Most permanent life insurance policies, and many term policies, include a rider that lets you access a portion of the death benefit while still alive if you’re diagnosed with a terminal or chronic illness. These accelerated death benefits don’t require cash value; they’re an advance on the death benefit itself.
Terminal illness triggers typically require a doctor’s certification that death is expected within six months to a year, depending on the policy. Chronic illness triggers generally apply when you can no longer perform a specified number of daily living activities like bathing, dressing, or eating without assistance. The federal tax code treats accelerated death benefits paid to terminally ill individuals as tax-free, the same as a regular death benefit.6Office of the Law Revision Counsel. 26 U.S. Code 101 – Certain Death Benefits For chronically ill individuals, the tax-free treatment is more limited and depends on how the funds are used.
Whatever you receive as an accelerated benefit reduces the death benefit dollar-for-dollar, and some insurers charge an administrative fee or discount the payout. But for someone facing a serious illness with mounting medical costs, this can be a more financially efficient option than surrendering the policy or taking a taxable withdrawal from cash value.
Cashing out a life insurance policy can jeopardize eligibility for means-tested government programs, and this is a consequence many people don’t see coming until it’s too late.
SSI limits countable resources to $2,000 for an individual or $3,000 for a couple.7Social Security Administration. SSI Spotlight on Resources The cash value of a permanent life insurance policy counts toward that limit if the combined face value of your policies exceeds $1,500. Surrendering a policy and depositing the proceeds into a bank account makes those funds immediately countable, which could push you over the threshold and cause a loss of benefits. Even holding onto the cash value inside the policy can be a problem if the face value is high enough.
Medicaid reviews asset transfers made within 60 months before an application for long-term care coverage.8Centers for Medicare & Medicaid Services. Transfer of Assets in the Medicaid Program – Important Facts for State Policymakers Surrendering a life insurance policy and spending down the proceeds, or transferring a policy to someone else for less than its fair market value, can trigger a penalty period that delays when you become eligible for Medicaid-covered nursing home care. The penalty is based on the value of the transferred asset, and in many states the cash value of a permanent policy is treated as a countable asset for eligibility purposes.

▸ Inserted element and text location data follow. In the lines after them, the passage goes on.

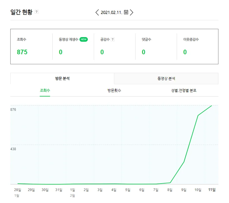Select the 8일 label on the chart axis
This screenshot has height=203, width=229.
170,190
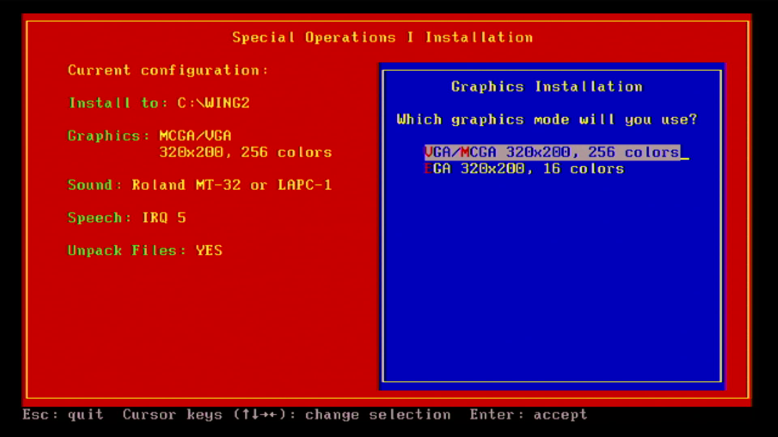Image resolution: width=778 pixels, height=437 pixels.
Task: Click Special Operations I Installation title
Action: click(x=382, y=38)
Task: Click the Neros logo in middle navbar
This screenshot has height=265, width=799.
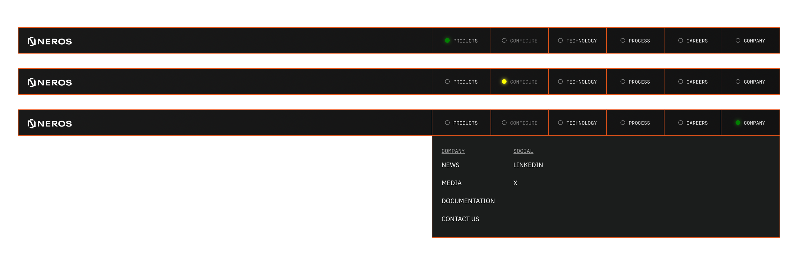Action: tap(50, 82)
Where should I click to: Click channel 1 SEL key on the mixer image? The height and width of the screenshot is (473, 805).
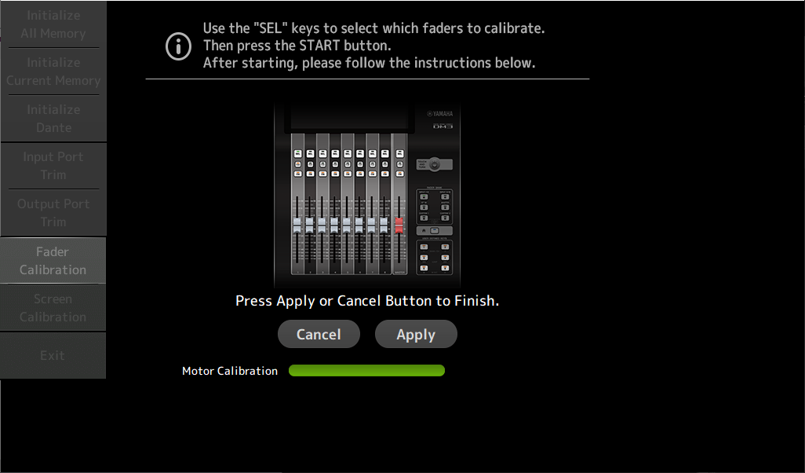(298, 154)
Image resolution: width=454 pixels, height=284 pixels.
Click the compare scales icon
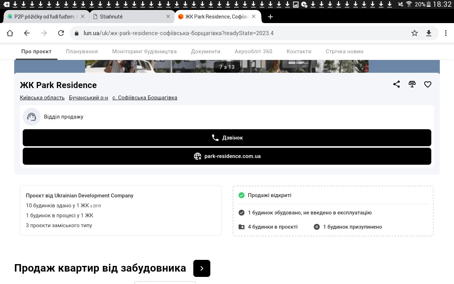[412, 84]
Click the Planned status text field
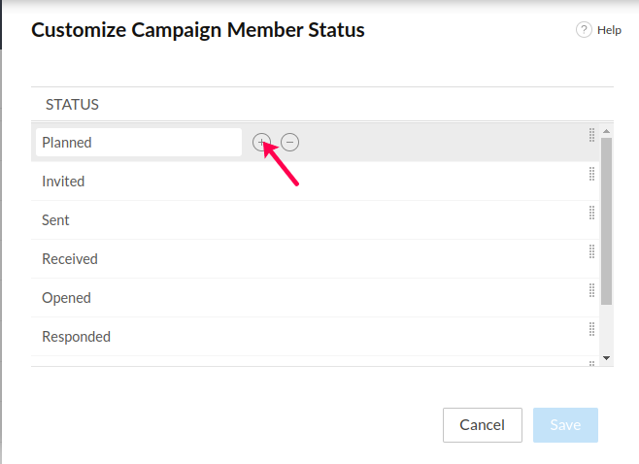Image resolution: width=639 pixels, height=464 pixels. pos(138,142)
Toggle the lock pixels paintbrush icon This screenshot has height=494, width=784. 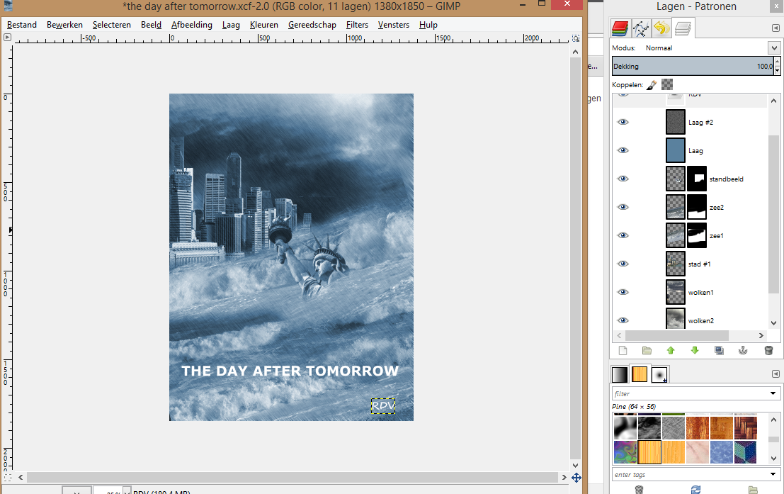pos(652,84)
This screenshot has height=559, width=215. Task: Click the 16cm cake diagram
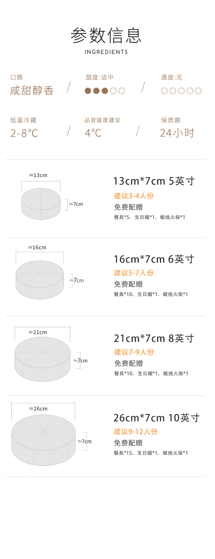(40, 279)
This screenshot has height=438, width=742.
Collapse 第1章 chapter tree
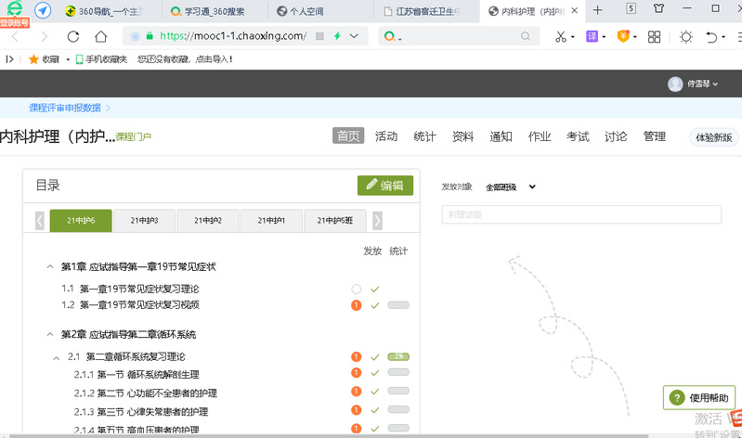pyautogui.click(x=50, y=266)
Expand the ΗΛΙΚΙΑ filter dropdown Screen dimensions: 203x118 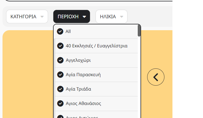[x=111, y=17]
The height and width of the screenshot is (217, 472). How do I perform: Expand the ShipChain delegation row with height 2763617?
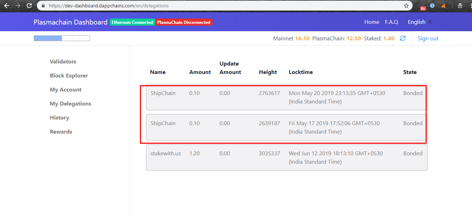(x=286, y=97)
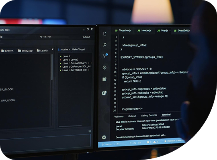
Task: Click the vertical scrollbar of left editor
Action: (x=52, y=67)
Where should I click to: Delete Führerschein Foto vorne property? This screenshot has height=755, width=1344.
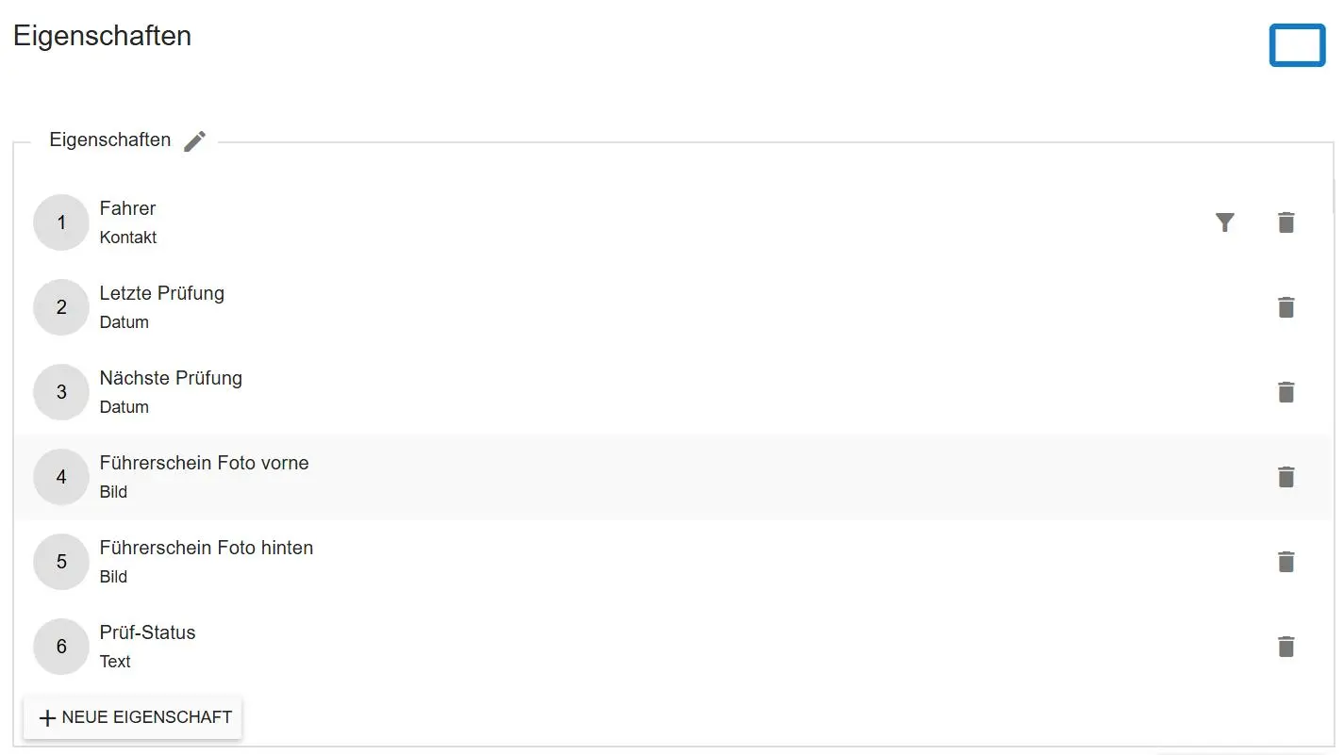(1286, 477)
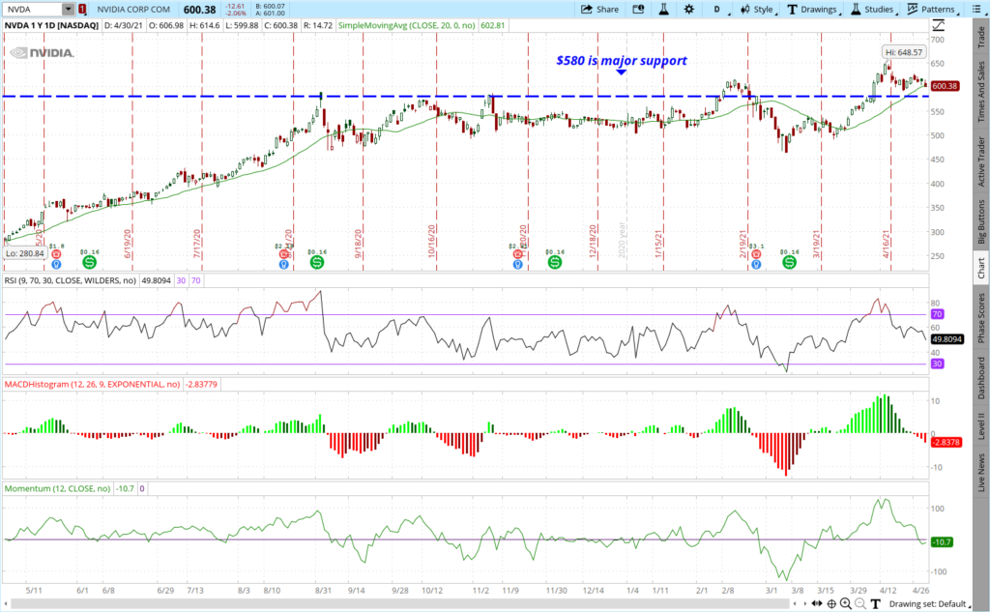Click the Share button in the toolbar

pos(599,9)
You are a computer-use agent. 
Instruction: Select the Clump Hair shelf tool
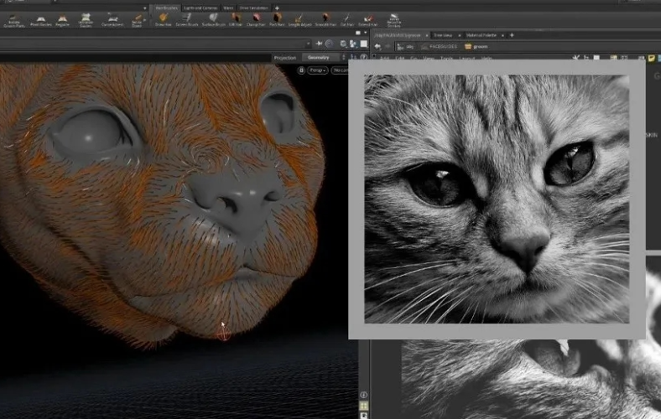tap(256, 19)
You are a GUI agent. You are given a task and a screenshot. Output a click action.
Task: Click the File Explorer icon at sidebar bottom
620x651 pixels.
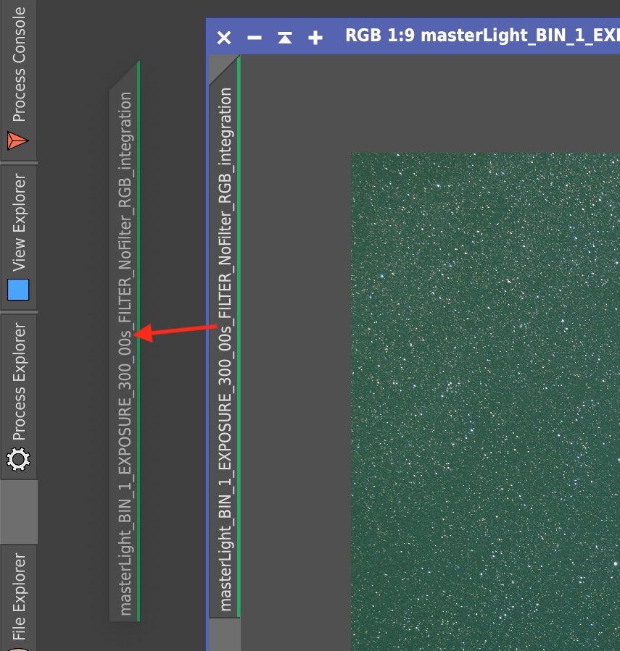(18, 647)
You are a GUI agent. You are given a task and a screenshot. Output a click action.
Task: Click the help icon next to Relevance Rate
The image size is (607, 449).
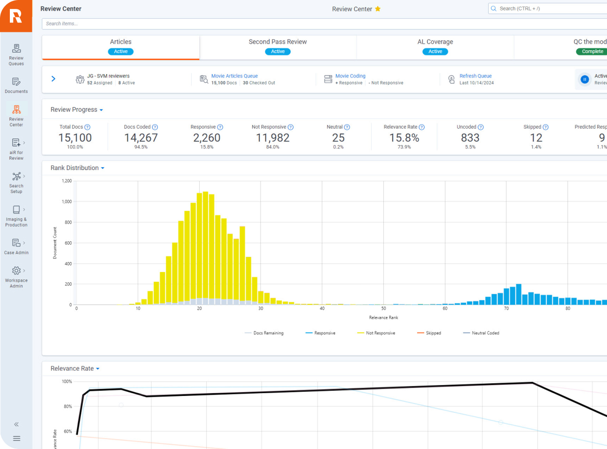pos(421,127)
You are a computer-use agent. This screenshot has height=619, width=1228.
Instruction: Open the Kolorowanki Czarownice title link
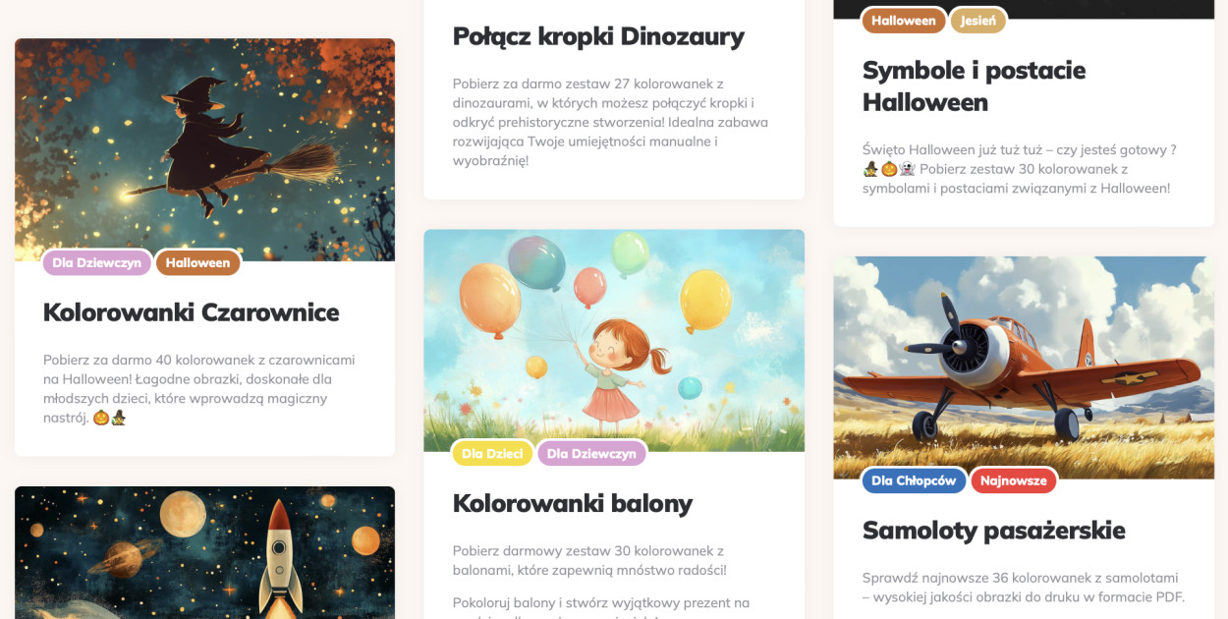pyautogui.click(x=192, y=312)
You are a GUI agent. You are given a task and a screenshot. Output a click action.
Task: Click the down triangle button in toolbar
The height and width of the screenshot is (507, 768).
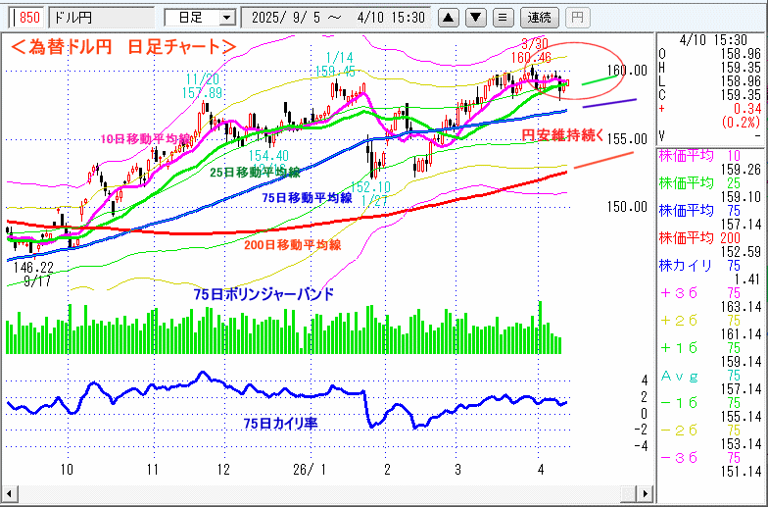476,17
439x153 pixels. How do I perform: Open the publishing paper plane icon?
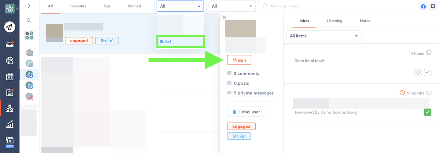coord(10,27)
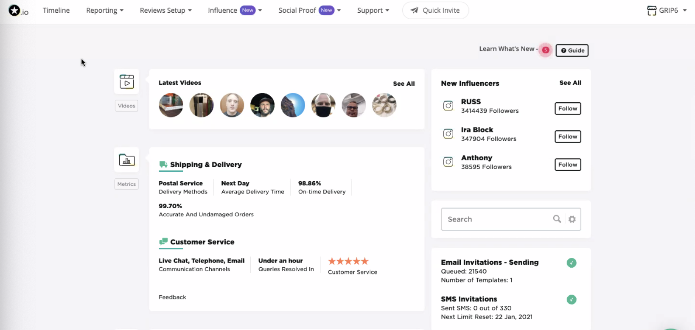Click SMS Invitations green check status
Screen dimensions: 695x330
(572, 299)
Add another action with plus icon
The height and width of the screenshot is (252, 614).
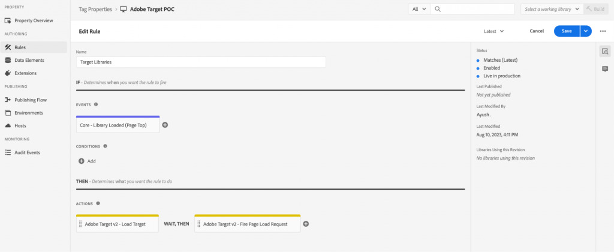click(x=306, y=224)
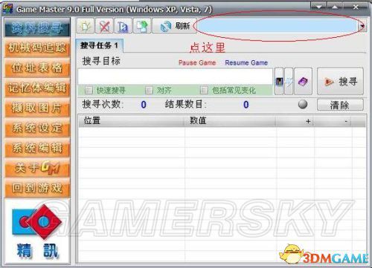Open the process list dropdown arrow

(x=362, y=26)
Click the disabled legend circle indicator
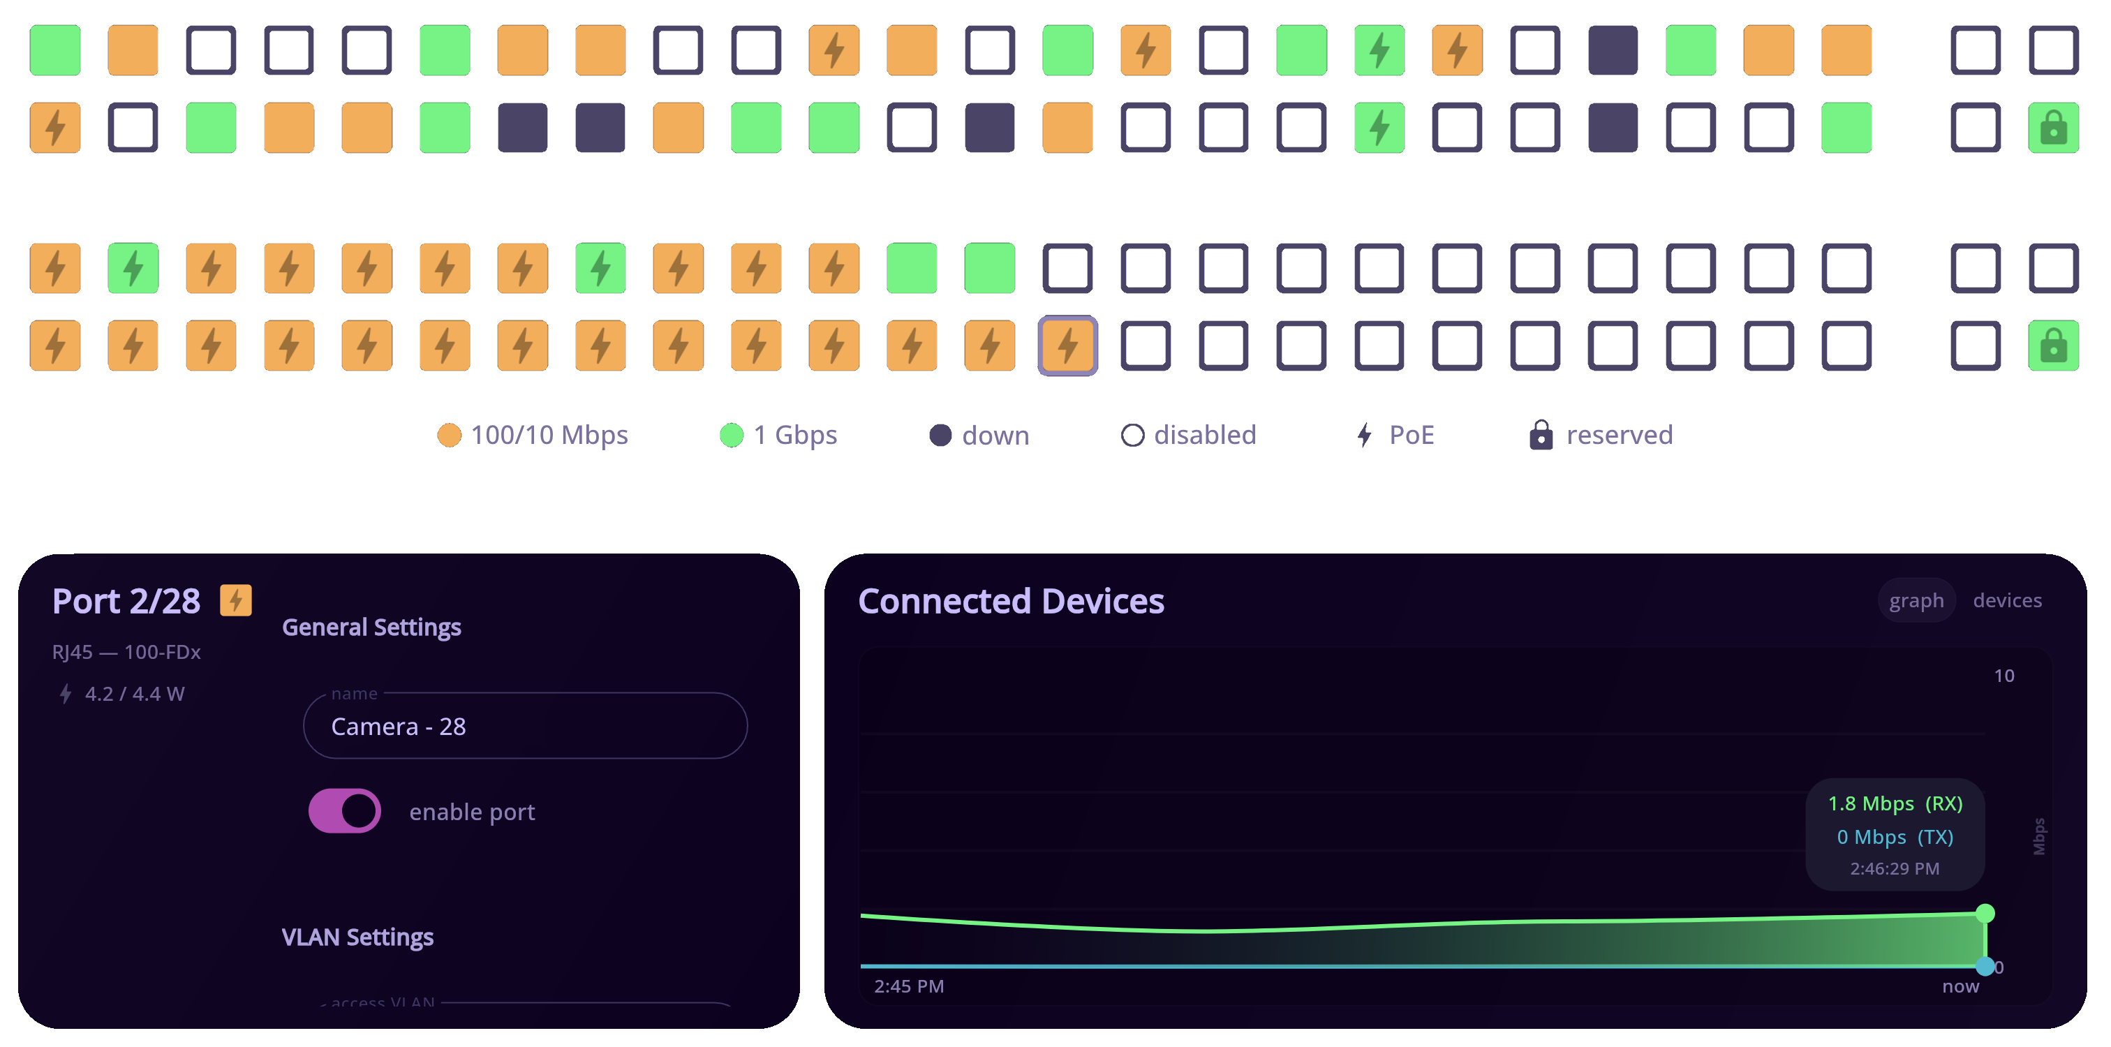 pos(1133,435)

If you’re anywhere close to needing long-term care, consult an elder law attorney before touching your life insurance.
The actual process of accessing your cash value starts with reviewing your policy contract or calling your insurer to confirm your current cash value, any outstanding loans, and the surrender charge schedule. Some policies have online portals where you can see these figures in real time; others require a phone call or written request.
For a loan or partial withdrawal, you’ll typically fill out a request form specifying the amount and how you want the funds delivered. Insurers may require identity verification and a signature, though notarization requirements vary. For a loan, you’ll receive a loan agreement outlining the interest rate and how unpaid interest is handled. Processing usually takes a few days to a couple of weeks.
For a full surrender, the insurer calculates your payout by subtracting surrender charges and any outstanding loan balance from your cash value. You’ll receive a Form 1099-R reporting the taxable portion of your distribution. Before surrendering, ask your insurer for an in-force illustration showing what the policy would be worth if you kept it for another 5, 10, or 20 years. Seeing the projected future value alongside the current surrender amount gives you a clearer picture of what you’re actually giving up.